Question

Assume a binomial model for a certain random variable. If we desire a 90 percent confidence interval for $$p$$ that is at most $$0.02$$ in length, find $$n$$. Hint: Note that $$\sqrt{(y / n)(1-y / n)} \leq \sqrt{\left(\frac{1}{2}\right)\left(1-\frac{1}{2}\right)}$$.

Answer

**step1 Understand the Goal and the Confidence Interval Length Formula**

We want to find the smallest sample size, denoted by 'n', needed to ensure that a 90% confidence interval for a proportion 'p' is no longer than 0.02. A confidence interval gives a range of values where the true proportion 'p' is likely to be. The length of this interval tells us how precise our estimate is. The general formula for the length of a confidence interval for a proportion is given by twice the margin of error.

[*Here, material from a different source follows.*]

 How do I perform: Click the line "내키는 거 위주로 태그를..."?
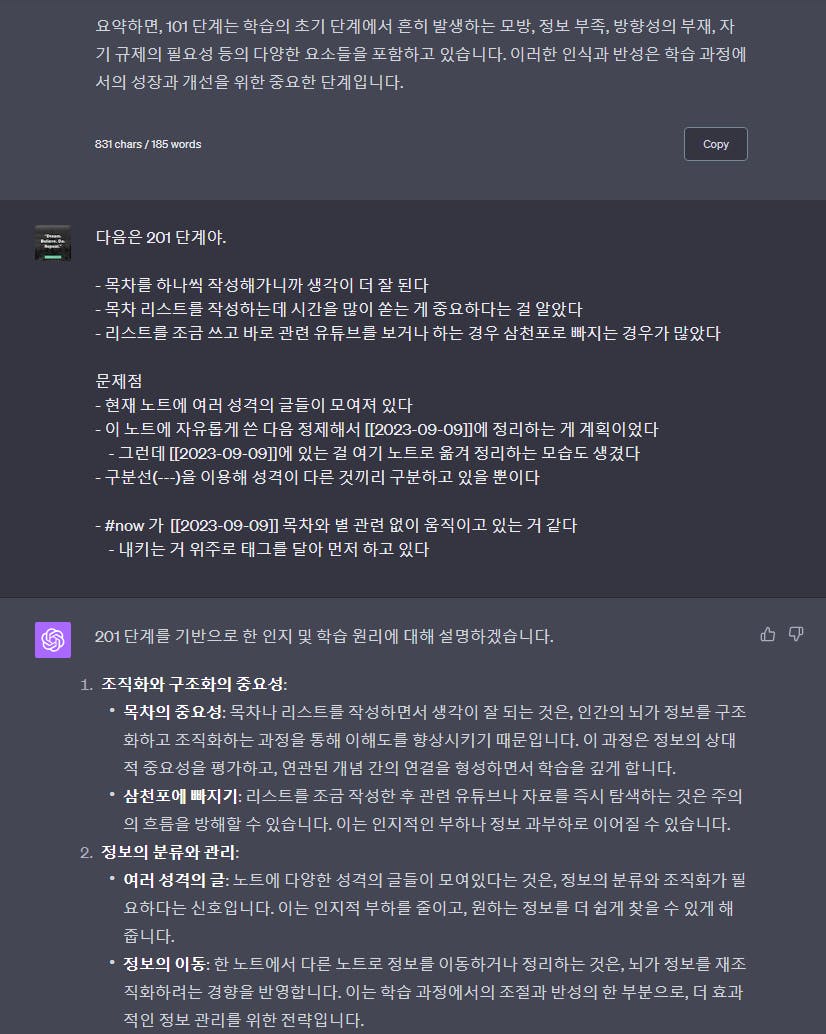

$$\text{Length} = 2 \times Z_{\alpha/2} \times \sqrt{\frac{p(1-p)}{n}}$$

Here, $$Z_{\alpha/2}$$ is a value from the standard normal distribution table related to the confidence level, 'p' is the true proportion, and 'n' is the sample size we need to find.

**step2 Determine the Z-score for 90% Confidence**

For a 90% confidence interval, we need to find the Z-score that leaves 5% (or 0.05) in each tail of the standard normal distribution. This Z-score is a standard value used in statistics that tells us how many standard deviations away from the average we need to go to capture 90% of the data. From statistical tables, the Z-score corresponding to a 90% confidence level is approximately 1.645.

$$Z_{\alpha/2} = 1.645$$

**step3 Apply the Hint to Maximize the Standard Error**

The problem gives a hint that the term $$\sqrt{(y / n)(1-y / n)}$$ (which represents a part of the margin of error) is largest when $$y/n = 1/2$$ or $$p = 0.5$$. This means that the variability of the proportion is at its maximum when the proportion is 0.5. To ensure our confidence interval length is at most 0.02, regardless of the actual proportion 'p', we must choose 'n' based on the worst-case scenario for variability. Therefore, we will use $$p = 0.5$$ in our calculation to find the maximum required sample size.

$$p = 0.5$$

$$1 - p = 1 - 0.5 = 0.5$$

$$p(1-p) = 0.5 \times 0.5 = 0.25$$

**step4 Set up the Inequality and Solve for 'n'**

Now we can substitute the known values into the length formula and set it up as an inequality, as the length must be *at most* 0.02. We then solve this inequality for 'n'.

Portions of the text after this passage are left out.